Another difficulty is that the various functions of prints, their perception, and the different levels of production of printed images are not taken into account properly. Even in an examination that deals mainly with more popular imagery, this should be a vital issue. Even in a print market strictly controlled as the English, there are wonderful examples of the various levels of production, from highly prized and highly finished prints for an extremely well educated and wealthy public to popular images for a smaller sum and wider audience. This did not mean, especially in England, that richer people had no interest in caricatures or rather cheap images, but these sheets did generally have a slightly different audience and tried to cover interests as widely as possible, albeit on a more short-term basis. At the same time, this meant that such images often refer to rather well known iconographical traditions and used established prejudices to be understood.

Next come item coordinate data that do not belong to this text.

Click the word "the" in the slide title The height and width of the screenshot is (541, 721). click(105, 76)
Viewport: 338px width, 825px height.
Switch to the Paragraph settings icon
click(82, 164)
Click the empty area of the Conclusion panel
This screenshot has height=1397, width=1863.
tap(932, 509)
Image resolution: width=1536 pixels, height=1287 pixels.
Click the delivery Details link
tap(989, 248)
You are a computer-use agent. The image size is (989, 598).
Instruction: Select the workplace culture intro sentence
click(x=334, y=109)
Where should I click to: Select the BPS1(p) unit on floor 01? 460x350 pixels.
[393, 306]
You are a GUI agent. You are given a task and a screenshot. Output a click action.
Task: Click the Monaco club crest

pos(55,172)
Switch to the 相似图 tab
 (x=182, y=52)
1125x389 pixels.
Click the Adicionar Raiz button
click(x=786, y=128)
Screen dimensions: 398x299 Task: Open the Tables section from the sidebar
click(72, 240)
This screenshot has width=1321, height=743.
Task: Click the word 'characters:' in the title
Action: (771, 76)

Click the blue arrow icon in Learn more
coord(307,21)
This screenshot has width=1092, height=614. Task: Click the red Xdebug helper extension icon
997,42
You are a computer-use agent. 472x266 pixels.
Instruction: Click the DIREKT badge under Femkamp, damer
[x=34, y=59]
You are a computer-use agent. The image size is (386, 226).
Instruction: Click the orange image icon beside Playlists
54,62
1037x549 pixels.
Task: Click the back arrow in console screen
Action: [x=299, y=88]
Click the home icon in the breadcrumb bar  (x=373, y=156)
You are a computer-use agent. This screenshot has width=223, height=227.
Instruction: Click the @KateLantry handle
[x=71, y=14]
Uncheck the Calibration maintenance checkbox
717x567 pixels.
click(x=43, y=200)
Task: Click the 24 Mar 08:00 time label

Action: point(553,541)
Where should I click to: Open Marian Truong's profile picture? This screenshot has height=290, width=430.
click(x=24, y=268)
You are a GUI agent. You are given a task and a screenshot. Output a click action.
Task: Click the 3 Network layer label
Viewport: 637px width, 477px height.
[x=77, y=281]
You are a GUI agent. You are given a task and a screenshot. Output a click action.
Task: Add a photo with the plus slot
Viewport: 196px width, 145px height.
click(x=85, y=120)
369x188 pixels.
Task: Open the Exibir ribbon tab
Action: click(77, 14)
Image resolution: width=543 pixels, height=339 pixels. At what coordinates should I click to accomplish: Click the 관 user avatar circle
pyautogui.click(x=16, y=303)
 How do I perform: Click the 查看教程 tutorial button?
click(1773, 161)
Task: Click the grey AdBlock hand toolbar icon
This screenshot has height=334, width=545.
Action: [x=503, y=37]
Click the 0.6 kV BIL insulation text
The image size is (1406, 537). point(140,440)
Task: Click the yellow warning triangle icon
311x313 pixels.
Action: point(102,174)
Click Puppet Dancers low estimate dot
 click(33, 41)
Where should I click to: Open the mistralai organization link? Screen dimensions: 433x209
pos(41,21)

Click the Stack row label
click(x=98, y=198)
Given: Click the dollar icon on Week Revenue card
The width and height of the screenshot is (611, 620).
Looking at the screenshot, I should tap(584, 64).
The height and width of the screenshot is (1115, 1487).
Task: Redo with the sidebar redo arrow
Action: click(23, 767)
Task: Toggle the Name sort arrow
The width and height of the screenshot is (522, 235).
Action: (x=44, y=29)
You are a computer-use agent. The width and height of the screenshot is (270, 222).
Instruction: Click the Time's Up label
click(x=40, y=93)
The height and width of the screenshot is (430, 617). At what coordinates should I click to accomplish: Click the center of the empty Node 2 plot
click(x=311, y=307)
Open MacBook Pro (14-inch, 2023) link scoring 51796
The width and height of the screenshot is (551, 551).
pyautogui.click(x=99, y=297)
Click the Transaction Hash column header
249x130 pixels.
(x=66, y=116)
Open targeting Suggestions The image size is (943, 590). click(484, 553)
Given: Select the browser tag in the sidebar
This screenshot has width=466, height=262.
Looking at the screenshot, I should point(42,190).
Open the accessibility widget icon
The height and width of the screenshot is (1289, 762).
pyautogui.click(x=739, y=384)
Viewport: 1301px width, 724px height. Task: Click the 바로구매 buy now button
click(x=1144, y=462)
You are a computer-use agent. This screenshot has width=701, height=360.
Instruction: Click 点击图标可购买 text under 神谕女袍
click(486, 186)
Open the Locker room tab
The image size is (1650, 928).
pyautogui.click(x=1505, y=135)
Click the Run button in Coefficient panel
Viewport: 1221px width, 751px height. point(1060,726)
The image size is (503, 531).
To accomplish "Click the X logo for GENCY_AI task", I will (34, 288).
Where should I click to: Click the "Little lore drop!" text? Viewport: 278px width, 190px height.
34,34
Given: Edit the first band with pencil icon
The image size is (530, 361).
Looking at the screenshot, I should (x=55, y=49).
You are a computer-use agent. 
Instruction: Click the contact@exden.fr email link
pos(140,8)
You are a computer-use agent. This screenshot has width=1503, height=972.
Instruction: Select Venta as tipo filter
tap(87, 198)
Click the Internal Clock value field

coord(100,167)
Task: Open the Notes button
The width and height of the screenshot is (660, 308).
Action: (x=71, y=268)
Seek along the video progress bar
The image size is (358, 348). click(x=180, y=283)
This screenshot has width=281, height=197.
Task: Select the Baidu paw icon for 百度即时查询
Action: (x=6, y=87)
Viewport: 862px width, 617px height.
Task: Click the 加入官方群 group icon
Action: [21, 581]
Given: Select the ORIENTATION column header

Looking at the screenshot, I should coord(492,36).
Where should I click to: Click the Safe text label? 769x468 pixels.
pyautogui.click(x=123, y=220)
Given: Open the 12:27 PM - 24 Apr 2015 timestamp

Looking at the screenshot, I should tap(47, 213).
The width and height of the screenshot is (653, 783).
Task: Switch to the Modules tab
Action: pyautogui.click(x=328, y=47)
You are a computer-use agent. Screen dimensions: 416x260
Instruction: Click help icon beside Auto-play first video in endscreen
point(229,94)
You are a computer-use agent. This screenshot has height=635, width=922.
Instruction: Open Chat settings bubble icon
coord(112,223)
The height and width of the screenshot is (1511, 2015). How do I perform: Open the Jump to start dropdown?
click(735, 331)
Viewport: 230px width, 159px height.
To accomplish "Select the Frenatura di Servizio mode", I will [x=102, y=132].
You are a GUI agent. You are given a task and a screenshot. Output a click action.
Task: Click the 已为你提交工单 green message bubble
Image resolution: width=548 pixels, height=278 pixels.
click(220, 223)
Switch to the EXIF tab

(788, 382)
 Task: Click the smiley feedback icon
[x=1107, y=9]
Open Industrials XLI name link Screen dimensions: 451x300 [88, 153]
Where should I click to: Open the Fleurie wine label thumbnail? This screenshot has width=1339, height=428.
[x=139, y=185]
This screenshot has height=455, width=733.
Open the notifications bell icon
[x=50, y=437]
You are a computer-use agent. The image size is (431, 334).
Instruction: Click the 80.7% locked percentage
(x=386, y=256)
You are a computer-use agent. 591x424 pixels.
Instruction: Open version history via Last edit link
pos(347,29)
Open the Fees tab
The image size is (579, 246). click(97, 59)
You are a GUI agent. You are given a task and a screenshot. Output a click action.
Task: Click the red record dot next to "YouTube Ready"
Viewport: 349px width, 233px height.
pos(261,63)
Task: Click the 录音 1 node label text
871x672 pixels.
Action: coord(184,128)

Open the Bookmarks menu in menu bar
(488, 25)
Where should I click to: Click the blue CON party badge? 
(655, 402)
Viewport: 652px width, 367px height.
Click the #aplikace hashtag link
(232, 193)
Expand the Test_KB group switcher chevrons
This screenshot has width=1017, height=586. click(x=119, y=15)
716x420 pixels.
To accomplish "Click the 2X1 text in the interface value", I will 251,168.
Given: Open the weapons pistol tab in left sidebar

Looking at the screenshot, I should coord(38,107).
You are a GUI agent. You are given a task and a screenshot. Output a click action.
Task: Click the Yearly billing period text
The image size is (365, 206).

That is probably exactly the pattern chosen for most of the schoolbooks, thereby cementing this image. It is an argument that runs in a vicious circle, however, not knowing if the schoolbooks create the image, or if they just take over a well-known fact and hand it down to the next generation. Especially for the image of the Netherlands, the images instead could refer to the various genre prints made from the 16th century onwards, which have just been adopted in later times. For other countries this was certainly the case. Nevertheless, the examination of iconographical sources is missing entirely in Meyer's book, and although not at all easy to establish, it would have been a benefit for this research. Only then could one understand the source, and not just the establishment, of the stereotypes, saving Meyer from the temptation of generalizing points that are already well known for genre prints, which had found a somewhat edited repetition of past images in their English reformulation.